La propuesta de gobierno que el líder de Semilla quiere implantar ahora que ocupa el Palacio Nacional tiene mucho de aquellas ideas, como la inclusión de las grandes mayorías y cómo el Estado debe volcarse en su ciudadanos.
“Realizaremos inversiones significativas y responsables en servicios fundamentales como electricidad, agua, saneamiento y vivienda. Estos no solo son derechos que debemos asegurar para cada habitante de Guatemala, sino que también la generación de estos servicios creará miles de empleos nuevos en todo el territorio”, defendió Arévalo.
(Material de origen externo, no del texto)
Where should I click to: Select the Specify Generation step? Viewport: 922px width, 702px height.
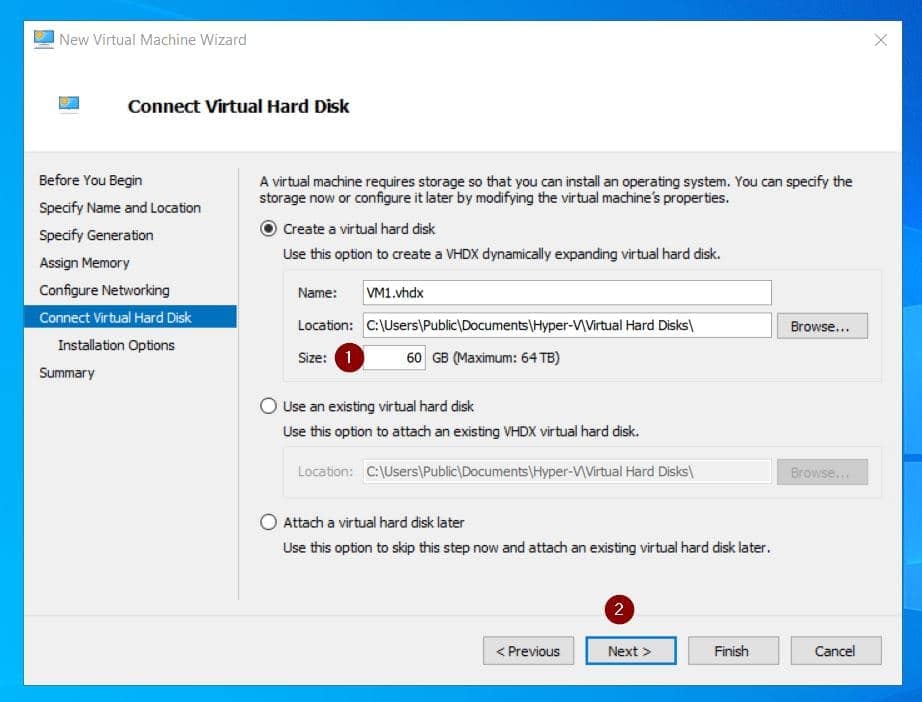(96, 235)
Pero, definitivamente, la bandera con la que derrotó a sus rivales en la carrera presidencial cuando Arévalo ni aparecía con posibilidades en el radar de las encuestas electorales, es la promesa de limpiar de corrupción las entrañas de un país que arrastra escándalos de impunidad y criminalización a jueces, fiscales y periodistas que arrojaron luz sobre irregularidades cometidas desde el Estado.
Las acusaciones de corrupción han tocado por lo menos a tres presidentes. Uno de ellos, Otto Pérez Molina tuvo que abandonar el poder en 2015, enfrentar a la justicia y fue condenado por haber defraudado millones de dólares de las arcas públicas.
“El pueblo está saqueado y Guatemala está en la extrema pobreza”, decía con hartazgo pero también energía José Galeano, un hombre de campo de una aldea del sur que fue a la capital guatemalteca a respaldar la investidura de Arévalo, el domingo en medio de manifestaciones de grupos campesinos.
El nuevo presidente tendrá hasta 2028 para cumplir sus promesas de lucha contra la corrupción, pero al menos hasta 2026 tendría que lidiar con la fiscal general, Consuelo Porras, que encabezó una secuencia irrefrenable de acciones judiciales, órdenes de detención, pedidos para retirarle la inmunidad, allanamientos y hasta denuncias de fraude electoral durante el casi medio año que pasó entre la victoria en las urnas de Arévalo y la colocación de la banda presidencial.
En medio de todas esas maniobras judiciales, Arévalo dijo que Porras, junto a su fiscal Rafael Curruchiche y el juez Fredy Orellana que ordenó suspender a Semilla y secuestrar los votos de la elección, “están llevando a cabo un golpe de Estado en curso".
Y aunque el presidente ha pedido la renuncia de Porras, dado el principio de separación de poderes, Arévalo tendrá que convivir en el plano institucional con la funcionaria y aguardar ante posibles nuevas maniobras judiciales al menos hasta que deje la oficina de la Fiscalía General.
Porras, cuestionada abiertamente por la comunidad internacional y con sanciones en Estados Unidos por socavar la democracia nacional y obstaculizar la lucha anticorrupción, se ha quedado sin el respaldo del ejecutivo y del oficialismo, que le brindaba acompañamiento policial en todas sus acciones judiciales y aumentó su presupuesto antes de irse con el fin de fortalecerla.